Scientists placed 5 monkeys in a cage and hung a bunch of bananas from the ceiling. Positioned underneath the bananas was a ladder. The alpha monkey, seeing the bananas, immediately climbed the ladder to fetch the bananas which triggered the Scientists to soak the Alpha monkey and the other 4 monkeys with cold water. After warming up, the monkey tried to fetch the bananas and again the same process repeated where all of the monkeys were soaked with cold water. After a number of unsuccessful attempts, the monkeys abandoned the idea of climbing the ladder to fetch bananas and sat quietly in the cage looking at the bananas not daring to climb the ladder.

At this point, one monkey was removed from the cage and a new monkey was introduced into the cage. The new monkey, seeing the bananas, started climbing the ladder. But before the monkey could proceed up the ladder, the rest of the group of angry monkeys proceeded to drag him down and beat him. The scientists removed another monkey from the first set of monkeys and introduce another new monkey. The new monkey attempted to fetch the bananas and faced the same fate, the 3 original monkeys and even the newer monkey beat him. The same process repeated as each of the other 3 original monkeys were removed one by one and replaced with a new monkey. At the end of the process, there were 5 monkeys sitting in the cage staring at the bananas however none attempt to fetch any. A great video about this story was presented very eloquently by the business educator Eddie Obeng in: https://www.youtube.com/watch?v=QhBv1kEGUeE.

The take away from this story is that one must challenge the status quo when something appears unreasonable, incorrect, not in the right place and/or does not feel right.

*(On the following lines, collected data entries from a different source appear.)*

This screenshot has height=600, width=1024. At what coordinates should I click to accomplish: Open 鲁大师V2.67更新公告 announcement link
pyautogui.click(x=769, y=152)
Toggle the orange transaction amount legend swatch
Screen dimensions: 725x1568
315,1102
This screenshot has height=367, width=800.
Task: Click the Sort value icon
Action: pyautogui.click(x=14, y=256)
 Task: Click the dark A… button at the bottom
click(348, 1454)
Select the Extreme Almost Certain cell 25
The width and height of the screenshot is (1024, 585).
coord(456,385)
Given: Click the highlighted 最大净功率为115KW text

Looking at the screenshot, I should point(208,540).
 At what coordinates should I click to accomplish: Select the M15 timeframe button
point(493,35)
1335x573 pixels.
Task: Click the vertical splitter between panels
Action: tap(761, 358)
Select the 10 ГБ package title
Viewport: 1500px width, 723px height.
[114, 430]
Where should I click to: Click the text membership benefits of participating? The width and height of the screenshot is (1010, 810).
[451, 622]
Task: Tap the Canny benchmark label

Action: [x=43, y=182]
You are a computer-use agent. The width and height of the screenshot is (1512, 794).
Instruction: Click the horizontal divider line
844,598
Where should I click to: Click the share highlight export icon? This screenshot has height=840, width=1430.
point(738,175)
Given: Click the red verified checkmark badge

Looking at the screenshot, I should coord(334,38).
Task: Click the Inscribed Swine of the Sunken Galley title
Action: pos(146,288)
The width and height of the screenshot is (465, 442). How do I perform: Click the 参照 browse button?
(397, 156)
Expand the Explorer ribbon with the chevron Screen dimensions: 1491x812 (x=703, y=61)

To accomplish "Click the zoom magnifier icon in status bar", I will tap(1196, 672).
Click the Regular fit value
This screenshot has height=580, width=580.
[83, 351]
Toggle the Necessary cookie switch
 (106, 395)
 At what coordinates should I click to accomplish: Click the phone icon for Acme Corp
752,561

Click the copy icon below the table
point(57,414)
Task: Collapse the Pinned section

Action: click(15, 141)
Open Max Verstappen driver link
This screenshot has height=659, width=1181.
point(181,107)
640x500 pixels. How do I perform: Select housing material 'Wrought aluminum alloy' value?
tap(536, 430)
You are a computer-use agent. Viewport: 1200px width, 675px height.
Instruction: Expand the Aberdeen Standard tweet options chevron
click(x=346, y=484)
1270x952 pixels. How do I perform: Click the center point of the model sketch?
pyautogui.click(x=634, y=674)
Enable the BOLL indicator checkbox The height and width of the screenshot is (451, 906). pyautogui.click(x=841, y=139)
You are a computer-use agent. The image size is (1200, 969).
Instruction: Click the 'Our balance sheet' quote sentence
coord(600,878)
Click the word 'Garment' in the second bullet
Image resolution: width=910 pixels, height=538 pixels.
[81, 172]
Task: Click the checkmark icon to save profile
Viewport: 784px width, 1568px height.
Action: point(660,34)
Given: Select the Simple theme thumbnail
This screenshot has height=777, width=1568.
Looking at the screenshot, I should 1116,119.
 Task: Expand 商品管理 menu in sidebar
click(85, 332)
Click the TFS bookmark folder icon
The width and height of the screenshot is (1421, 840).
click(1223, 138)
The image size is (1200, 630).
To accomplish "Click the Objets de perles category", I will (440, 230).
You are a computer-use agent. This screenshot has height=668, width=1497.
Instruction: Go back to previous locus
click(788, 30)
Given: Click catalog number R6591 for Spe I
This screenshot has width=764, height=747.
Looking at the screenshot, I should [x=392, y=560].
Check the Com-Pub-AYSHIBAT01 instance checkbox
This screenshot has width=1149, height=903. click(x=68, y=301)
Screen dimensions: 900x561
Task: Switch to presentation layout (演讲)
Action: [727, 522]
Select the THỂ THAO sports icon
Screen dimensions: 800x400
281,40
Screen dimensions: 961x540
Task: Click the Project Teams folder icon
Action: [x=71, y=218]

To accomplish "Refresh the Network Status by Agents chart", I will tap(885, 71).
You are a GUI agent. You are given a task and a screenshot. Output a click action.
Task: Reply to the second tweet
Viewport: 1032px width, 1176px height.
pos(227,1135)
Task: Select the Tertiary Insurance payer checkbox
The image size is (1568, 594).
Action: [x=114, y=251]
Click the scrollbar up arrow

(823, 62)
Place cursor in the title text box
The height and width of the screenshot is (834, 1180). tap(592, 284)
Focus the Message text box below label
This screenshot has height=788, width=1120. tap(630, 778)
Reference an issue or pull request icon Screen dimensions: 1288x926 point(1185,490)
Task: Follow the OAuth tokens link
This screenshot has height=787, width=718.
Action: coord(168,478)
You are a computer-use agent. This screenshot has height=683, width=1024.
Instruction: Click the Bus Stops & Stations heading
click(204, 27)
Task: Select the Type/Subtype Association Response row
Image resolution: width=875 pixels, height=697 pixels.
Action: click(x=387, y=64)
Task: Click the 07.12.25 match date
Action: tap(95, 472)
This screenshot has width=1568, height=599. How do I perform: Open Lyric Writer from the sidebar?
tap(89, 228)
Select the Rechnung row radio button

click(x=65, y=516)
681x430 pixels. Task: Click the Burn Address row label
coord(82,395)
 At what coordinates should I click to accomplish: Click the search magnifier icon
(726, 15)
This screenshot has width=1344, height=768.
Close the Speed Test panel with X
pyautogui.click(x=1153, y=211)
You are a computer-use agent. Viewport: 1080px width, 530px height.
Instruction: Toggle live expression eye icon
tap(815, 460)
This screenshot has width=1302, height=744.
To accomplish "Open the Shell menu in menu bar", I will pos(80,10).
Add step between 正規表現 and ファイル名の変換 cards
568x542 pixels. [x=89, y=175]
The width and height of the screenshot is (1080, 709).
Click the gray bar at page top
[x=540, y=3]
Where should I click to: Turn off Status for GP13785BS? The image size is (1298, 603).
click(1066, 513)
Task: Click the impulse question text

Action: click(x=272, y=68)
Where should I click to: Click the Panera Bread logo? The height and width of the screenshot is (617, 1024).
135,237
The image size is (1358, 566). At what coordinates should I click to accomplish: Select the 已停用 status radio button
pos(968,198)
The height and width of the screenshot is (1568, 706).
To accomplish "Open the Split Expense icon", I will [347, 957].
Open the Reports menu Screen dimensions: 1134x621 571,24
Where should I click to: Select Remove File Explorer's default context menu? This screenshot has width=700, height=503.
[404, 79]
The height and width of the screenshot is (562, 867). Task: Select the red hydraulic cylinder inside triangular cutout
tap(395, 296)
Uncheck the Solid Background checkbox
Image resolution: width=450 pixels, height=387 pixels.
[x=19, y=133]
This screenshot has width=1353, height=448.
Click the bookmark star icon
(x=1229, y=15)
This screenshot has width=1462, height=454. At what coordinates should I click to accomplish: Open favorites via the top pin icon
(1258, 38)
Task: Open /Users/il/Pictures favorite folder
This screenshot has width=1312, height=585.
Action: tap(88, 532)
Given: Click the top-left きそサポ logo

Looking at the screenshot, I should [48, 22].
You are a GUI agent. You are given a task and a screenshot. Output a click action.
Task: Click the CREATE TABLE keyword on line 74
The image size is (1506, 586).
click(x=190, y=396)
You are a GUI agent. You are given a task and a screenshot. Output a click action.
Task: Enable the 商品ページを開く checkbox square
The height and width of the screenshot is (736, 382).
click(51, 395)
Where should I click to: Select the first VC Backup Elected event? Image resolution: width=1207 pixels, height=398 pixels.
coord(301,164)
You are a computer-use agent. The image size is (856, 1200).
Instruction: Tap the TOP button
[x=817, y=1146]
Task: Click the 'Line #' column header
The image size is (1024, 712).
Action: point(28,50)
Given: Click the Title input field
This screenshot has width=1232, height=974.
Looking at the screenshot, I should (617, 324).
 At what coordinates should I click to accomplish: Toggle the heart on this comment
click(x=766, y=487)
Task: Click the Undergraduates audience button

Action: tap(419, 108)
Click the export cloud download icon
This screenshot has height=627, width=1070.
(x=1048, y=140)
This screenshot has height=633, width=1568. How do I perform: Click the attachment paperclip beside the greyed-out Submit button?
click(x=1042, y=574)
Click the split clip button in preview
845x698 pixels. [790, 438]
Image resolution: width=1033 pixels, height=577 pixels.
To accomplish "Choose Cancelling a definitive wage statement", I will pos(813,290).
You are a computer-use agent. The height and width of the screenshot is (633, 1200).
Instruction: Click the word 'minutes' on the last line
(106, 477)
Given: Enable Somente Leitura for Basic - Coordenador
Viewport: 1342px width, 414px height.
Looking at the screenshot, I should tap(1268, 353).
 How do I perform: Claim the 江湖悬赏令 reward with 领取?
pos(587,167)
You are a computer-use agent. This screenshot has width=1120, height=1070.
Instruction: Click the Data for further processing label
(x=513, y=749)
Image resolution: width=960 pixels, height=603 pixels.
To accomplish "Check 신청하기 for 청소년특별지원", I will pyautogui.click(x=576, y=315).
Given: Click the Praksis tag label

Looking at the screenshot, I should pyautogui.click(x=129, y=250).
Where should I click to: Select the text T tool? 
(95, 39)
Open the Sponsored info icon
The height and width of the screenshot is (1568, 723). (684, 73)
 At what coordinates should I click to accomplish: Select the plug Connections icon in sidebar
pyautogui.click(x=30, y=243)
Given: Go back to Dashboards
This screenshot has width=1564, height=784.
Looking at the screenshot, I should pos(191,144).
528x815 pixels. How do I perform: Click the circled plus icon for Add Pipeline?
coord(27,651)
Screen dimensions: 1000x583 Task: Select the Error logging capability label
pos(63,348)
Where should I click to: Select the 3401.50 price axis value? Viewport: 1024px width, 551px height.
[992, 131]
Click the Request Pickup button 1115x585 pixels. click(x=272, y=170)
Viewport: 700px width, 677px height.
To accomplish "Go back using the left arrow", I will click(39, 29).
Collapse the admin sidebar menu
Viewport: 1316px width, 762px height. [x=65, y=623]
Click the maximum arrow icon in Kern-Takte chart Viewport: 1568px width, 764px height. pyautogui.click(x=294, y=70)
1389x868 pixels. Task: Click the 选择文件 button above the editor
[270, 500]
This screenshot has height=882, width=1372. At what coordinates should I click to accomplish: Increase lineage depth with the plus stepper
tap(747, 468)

To move forward from the current phase of a company state to a new state (a product, sales process, business process, etc.), one must question why things are being done the way they are and request answers until they are satisfied that it is the best way to move the company forward (the same is also applicable to an individual).

Stay tuned for more of the guiding principles and anecdotes that have directed me through my career of growing startups through to successful ventures.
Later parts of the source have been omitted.